Like many people around the region, we have spent countless hours throwing in a line at one of our many fishing spots.

Fishing certainly is a sport that the whole family can enjoy and the memories created by these days on the river will stay with you for your whole life.

So the health of our river system is vital and keeping it that way for many generations to come.

That’s why we were interested in finding out about the Northern Basin Review, being done by the Murray–Darling Basin Authority (MDBA).

As part of the Review, they’ve been looking at what fish need when it comes to the best conditions for breeding, setting up home and making it to old age.

For the first time ever more than 1100kms of Darling River has been mapped between Walgett and Wilcannia, looking closely at river bank shape and depth, vegetation and river snags.

They’ve found that the time of year, the volume and the rate of river flows make a big difference to whether fish can breed, how they move around the rivers and wetlands, and where they choose to hang out.

Flows in these northern rivers are highly variable and not all fish like the same things. The study has also identified which species prefer particular parts of a river system.

Some native fish need deeper, faster flowing water to breed, while others prefer to lay their eggs on vegetation in the calmer waters of a wetland.

This study is helping to better understand which types of fish are where in the northern basin and the different types of river flows they need for breeding, habitat and completing their life cycle.

So what does this all mean? We all know that a good day on the water is something many of us enjoy. But we are not the only ones in the community who rely on the river system. Farmers, agricultural businesses and everyone living in towns across the Murray–Darling Basin all have an interest in how it is managed.

Dataset content.
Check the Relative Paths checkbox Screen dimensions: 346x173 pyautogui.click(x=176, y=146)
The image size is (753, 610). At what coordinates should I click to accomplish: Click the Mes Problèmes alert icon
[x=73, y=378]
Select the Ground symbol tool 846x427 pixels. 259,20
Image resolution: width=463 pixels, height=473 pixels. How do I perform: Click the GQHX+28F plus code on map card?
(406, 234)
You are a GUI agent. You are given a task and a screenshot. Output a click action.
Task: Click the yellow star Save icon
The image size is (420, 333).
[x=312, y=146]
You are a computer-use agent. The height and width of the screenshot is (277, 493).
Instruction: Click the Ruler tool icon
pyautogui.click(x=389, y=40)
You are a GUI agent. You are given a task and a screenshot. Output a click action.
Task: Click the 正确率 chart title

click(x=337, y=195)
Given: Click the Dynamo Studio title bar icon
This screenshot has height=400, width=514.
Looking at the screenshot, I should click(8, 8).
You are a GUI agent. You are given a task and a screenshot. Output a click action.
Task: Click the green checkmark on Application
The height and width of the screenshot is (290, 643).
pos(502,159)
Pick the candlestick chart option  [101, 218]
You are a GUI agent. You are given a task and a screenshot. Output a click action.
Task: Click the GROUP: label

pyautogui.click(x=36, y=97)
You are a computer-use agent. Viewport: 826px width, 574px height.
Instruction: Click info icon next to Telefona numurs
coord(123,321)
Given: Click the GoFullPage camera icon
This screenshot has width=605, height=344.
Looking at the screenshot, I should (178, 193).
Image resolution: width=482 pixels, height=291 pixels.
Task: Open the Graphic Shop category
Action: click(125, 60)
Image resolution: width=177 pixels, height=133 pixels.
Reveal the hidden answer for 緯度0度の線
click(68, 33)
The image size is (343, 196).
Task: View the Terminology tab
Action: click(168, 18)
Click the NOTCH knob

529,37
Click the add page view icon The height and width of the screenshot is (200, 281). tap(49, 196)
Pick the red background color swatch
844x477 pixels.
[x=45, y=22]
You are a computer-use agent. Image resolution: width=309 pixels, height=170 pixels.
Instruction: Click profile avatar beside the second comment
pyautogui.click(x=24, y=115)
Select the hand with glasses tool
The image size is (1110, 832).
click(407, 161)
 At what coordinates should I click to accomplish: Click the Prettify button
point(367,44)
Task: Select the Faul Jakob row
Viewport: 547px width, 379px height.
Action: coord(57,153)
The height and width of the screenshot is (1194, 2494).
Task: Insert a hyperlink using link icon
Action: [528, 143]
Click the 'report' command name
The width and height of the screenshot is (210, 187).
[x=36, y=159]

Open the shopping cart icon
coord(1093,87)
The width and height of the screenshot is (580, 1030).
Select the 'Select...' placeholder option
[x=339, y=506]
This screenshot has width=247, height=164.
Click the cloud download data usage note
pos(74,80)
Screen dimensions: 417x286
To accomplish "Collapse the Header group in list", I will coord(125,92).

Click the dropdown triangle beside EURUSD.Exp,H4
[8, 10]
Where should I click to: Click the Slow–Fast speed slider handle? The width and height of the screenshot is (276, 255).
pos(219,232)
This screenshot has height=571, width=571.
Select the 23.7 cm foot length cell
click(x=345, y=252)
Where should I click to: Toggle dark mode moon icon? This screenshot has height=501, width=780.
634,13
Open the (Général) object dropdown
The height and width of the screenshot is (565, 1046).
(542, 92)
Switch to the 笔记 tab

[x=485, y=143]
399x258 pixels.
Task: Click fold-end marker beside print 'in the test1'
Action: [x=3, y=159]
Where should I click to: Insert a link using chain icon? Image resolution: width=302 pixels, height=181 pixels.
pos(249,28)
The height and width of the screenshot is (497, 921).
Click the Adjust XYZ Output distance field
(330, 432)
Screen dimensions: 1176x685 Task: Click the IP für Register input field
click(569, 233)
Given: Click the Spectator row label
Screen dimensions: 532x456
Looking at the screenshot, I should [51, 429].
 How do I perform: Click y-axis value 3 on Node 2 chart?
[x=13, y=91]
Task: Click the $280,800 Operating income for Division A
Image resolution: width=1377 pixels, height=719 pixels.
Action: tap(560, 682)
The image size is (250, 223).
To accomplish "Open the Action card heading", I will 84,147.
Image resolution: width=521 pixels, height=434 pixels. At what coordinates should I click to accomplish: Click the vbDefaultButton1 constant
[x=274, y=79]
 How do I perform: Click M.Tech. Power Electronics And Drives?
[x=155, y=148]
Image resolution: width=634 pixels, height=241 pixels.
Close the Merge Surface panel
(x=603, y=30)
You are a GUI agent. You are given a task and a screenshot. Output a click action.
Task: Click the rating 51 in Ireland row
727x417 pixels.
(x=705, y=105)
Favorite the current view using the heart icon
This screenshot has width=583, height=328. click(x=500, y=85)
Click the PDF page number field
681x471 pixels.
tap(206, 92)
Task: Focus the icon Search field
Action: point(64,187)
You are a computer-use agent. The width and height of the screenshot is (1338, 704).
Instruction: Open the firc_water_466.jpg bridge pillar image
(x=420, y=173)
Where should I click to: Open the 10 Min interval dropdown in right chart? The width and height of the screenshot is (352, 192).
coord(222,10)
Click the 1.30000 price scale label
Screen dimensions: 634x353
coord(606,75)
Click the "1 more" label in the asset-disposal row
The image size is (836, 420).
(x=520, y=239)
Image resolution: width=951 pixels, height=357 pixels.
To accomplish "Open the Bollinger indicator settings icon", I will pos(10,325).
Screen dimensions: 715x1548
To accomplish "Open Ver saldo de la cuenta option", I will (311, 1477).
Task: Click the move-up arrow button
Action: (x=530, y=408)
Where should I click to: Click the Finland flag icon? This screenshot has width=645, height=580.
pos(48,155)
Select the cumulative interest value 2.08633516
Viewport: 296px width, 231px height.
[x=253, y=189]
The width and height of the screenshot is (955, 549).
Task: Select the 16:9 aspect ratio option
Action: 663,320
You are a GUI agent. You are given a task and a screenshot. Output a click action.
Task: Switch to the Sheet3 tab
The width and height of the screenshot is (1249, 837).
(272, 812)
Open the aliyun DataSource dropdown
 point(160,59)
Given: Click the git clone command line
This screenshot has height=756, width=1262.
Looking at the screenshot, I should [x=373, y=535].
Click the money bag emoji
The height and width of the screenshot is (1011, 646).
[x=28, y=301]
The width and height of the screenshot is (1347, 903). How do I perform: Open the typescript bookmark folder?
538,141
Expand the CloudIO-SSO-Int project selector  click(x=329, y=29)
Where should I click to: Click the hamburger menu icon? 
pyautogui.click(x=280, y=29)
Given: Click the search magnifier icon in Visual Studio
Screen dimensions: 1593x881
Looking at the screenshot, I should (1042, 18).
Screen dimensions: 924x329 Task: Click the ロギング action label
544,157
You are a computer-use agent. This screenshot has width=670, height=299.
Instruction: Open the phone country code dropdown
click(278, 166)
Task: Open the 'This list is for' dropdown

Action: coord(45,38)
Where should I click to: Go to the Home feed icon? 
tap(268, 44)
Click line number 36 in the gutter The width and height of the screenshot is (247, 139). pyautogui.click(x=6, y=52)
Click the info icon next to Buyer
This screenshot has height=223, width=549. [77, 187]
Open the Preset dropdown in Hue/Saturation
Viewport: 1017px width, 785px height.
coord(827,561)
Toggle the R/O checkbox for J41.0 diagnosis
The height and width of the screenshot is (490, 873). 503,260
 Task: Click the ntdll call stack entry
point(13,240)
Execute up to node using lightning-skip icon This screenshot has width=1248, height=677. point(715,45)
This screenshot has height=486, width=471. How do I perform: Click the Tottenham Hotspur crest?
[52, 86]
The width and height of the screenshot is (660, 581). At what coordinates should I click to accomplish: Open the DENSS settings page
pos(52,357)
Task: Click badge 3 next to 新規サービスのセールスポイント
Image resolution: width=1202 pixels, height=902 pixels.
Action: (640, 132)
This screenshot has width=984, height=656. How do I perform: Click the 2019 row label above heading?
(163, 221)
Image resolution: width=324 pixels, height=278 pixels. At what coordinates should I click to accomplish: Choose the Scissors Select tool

Task instructions. Return, word for word, the part of the passage on fishing and river health that opens with the words containing "That’s why we" and closes with "to old age.".

Task response.
That’s why we were interested in finding out about the Northern Basin Review, being done by the Murray–Darling Basin Authority (MDBA).

As part of the Review, they’ve been looking at what fish need when it comes to the best conditions for breeding, setting up home and making it to old age.